Almost 30 months after the Centre discontinued the Kisan Vikas Patra (KVP), Finance Minister Arun Jaitley announced its revival on Thursday.
“Kisan Vikas Patra was a very popular instrument among small savers. I plan to re-introduce the instrument to encourage people who may have banked and unbanked savings to invest in this instrument,” said Jaitley.
The KVP, offered by India Post till November 2011, had no ceiling on investment while the lower limit was fixed at Rs 100. While it offered an interest of 8.4 per cent and permitted withdrawal after two-and-a-half years, it was not eligible for tax benefits under Section 80C.
Experts said despite no tax benefits, it attracted many investors. “One reason for its popularity was that it allowed investors to invest in cash.

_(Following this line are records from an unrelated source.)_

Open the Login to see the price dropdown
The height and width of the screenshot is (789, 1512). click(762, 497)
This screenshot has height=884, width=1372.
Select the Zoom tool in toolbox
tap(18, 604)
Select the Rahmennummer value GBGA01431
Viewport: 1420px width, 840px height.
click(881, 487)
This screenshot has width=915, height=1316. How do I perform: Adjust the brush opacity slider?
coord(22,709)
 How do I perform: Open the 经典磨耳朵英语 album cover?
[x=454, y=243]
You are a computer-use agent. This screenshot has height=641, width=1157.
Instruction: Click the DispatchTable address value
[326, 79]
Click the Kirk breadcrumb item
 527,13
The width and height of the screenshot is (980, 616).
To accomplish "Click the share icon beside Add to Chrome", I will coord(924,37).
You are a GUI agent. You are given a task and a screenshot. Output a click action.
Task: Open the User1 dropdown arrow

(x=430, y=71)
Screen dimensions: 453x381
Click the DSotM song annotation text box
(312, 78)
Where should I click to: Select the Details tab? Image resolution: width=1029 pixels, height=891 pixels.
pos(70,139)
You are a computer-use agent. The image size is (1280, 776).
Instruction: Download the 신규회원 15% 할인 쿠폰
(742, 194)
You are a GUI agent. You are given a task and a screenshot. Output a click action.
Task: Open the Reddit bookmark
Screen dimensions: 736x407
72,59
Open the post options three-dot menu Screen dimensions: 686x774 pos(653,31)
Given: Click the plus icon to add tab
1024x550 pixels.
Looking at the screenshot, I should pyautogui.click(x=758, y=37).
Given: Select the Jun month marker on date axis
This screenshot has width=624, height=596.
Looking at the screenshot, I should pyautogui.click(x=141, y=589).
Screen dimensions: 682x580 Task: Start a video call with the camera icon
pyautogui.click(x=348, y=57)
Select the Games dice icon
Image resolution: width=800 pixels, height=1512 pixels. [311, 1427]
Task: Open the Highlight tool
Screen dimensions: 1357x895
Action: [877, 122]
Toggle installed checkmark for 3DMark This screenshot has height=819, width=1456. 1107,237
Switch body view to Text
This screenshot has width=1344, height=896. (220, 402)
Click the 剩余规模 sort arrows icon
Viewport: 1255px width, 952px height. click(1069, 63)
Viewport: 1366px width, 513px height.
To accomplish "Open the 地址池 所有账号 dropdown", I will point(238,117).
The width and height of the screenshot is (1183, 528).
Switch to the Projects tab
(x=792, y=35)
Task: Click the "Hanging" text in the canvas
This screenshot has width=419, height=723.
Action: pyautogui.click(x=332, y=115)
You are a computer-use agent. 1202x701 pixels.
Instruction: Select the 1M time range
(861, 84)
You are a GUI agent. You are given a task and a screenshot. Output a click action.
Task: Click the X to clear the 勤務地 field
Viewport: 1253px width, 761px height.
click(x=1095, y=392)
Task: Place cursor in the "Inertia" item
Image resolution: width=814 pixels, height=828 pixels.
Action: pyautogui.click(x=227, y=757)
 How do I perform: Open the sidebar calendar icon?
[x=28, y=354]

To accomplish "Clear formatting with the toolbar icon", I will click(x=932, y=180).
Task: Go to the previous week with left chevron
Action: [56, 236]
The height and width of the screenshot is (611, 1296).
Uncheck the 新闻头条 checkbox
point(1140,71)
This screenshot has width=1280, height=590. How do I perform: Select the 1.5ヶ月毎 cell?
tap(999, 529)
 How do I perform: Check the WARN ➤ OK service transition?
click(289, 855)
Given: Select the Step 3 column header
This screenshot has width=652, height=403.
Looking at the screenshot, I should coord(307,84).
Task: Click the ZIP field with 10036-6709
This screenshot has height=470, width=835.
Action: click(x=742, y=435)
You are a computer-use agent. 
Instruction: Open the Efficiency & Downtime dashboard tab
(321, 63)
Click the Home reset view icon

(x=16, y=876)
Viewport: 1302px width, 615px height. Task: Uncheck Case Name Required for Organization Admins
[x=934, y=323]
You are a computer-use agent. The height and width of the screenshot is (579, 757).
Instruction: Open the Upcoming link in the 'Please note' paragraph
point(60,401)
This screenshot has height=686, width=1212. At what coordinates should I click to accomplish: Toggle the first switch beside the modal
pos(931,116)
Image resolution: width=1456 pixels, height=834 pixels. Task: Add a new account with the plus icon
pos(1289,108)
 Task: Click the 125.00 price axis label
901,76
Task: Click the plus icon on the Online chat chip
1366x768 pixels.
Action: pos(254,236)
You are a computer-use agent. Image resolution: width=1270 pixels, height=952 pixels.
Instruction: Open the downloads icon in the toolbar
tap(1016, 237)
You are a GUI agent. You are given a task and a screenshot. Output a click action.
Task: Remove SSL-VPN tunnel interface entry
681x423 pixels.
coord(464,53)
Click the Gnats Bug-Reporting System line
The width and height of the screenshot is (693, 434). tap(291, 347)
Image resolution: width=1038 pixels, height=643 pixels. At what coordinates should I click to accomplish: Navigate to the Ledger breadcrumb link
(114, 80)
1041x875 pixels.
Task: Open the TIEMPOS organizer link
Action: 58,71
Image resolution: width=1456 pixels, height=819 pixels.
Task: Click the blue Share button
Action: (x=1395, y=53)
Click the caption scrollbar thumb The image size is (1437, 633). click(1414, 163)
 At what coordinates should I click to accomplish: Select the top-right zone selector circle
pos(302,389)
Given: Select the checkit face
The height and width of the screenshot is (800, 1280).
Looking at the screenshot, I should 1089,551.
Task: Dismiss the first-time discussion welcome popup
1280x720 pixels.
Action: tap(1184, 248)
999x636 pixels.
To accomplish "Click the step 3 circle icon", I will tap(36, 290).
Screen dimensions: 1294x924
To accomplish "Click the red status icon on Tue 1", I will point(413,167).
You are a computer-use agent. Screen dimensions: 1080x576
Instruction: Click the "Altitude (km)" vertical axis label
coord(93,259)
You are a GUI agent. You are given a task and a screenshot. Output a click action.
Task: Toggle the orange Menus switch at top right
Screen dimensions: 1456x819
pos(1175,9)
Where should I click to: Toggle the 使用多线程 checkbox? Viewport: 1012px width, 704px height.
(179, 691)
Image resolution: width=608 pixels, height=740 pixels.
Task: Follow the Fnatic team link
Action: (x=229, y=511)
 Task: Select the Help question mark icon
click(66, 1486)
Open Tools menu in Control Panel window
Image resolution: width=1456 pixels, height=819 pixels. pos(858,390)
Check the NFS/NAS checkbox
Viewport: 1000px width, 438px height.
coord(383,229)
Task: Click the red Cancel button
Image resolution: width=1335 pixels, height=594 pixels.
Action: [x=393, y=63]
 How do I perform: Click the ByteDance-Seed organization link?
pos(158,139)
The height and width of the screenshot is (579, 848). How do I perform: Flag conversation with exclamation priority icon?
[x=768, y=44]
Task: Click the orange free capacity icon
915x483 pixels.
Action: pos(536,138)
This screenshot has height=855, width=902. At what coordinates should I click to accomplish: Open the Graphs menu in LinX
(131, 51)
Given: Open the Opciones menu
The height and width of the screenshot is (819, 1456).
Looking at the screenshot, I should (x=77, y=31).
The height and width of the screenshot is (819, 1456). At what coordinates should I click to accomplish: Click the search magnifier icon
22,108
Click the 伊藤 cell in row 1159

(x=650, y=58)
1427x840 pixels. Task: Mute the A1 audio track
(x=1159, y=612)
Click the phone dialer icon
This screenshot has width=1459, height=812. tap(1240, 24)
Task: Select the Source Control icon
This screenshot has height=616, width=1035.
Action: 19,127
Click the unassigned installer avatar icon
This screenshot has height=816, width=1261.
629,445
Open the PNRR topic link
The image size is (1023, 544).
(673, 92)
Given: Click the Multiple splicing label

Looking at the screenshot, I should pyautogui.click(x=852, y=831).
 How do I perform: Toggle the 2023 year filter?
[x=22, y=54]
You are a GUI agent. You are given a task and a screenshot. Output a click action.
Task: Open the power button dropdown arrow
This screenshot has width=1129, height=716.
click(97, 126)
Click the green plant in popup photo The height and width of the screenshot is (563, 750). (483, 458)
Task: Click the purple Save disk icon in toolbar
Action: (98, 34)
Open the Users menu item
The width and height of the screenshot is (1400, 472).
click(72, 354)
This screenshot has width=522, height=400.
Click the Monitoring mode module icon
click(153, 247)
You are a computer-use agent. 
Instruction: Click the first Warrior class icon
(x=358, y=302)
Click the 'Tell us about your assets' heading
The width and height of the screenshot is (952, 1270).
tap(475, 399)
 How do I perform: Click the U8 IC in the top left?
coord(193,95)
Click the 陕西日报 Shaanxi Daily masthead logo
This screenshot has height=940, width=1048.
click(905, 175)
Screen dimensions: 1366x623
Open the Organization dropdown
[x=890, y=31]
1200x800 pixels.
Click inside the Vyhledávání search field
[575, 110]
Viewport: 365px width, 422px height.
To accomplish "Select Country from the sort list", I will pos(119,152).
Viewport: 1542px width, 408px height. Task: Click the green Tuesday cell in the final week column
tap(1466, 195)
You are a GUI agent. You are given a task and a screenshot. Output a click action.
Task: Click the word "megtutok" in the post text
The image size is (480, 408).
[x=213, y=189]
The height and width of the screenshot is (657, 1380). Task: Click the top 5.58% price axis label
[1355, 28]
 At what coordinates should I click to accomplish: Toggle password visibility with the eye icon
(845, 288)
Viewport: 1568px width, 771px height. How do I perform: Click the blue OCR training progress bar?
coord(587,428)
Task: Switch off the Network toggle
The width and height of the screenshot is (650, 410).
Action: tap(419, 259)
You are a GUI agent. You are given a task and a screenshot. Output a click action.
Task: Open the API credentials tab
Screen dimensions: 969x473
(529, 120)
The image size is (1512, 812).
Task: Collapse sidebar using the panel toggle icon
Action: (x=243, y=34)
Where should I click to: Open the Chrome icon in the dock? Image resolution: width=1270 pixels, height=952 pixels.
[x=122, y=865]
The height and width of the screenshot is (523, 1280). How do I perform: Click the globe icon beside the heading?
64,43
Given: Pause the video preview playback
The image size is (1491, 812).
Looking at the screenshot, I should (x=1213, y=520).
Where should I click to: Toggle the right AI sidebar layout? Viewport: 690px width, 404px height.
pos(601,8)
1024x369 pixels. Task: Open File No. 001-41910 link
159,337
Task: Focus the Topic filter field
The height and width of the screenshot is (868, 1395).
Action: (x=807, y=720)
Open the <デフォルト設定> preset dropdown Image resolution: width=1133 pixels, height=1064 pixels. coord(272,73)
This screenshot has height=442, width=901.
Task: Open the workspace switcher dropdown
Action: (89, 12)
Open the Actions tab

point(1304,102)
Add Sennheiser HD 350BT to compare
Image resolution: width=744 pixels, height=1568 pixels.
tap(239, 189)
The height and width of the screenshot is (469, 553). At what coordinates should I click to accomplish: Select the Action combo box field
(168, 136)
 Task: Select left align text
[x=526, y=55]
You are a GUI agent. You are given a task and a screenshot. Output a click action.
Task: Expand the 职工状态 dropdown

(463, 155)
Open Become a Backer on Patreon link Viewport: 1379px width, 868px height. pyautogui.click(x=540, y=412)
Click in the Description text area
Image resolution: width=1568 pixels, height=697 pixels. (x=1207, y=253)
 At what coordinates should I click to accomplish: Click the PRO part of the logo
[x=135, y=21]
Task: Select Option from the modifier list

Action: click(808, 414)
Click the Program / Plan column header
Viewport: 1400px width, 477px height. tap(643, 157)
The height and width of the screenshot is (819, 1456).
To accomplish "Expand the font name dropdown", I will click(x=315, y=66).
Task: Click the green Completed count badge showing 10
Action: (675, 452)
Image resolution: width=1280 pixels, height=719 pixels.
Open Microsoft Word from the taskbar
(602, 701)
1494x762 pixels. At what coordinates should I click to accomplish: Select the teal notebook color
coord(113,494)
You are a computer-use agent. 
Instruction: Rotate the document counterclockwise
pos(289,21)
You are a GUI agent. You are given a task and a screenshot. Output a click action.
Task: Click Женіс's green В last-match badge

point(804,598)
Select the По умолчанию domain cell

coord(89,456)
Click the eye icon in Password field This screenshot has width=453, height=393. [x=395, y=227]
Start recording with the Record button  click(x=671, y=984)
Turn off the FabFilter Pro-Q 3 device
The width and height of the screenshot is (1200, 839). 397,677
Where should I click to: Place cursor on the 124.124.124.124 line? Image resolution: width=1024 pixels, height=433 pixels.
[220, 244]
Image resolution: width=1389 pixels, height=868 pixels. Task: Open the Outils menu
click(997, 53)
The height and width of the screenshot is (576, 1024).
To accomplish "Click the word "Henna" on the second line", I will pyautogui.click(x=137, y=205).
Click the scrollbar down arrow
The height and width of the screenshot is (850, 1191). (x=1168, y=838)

However, the cash component may now be capped at Rs 50,000, in line with the limit set for other financial instruments,” said a Delhi-based financial advisor who did not wish to be named.
The Shyamala Gopinath Committee, in its report submitted on June 7, 2011, had recommended that the KVP be discontinued as it was “prone to misuse, being a bearer-line instrument”. It said the KVP was more popular than the National Savings Certificate (NSC) because of the ease of transfer and liquidity.
“In view of the recent developments on AML/CFT (anti-money laundering/ combating the financing of terrorism) front, the committee recommends that KVP should be discontinued,” the report said.
Another committee headed by a former RBI Deputy Governor had also recommended that both KVP and NSC should be discontinued as their effective cost to the government was high.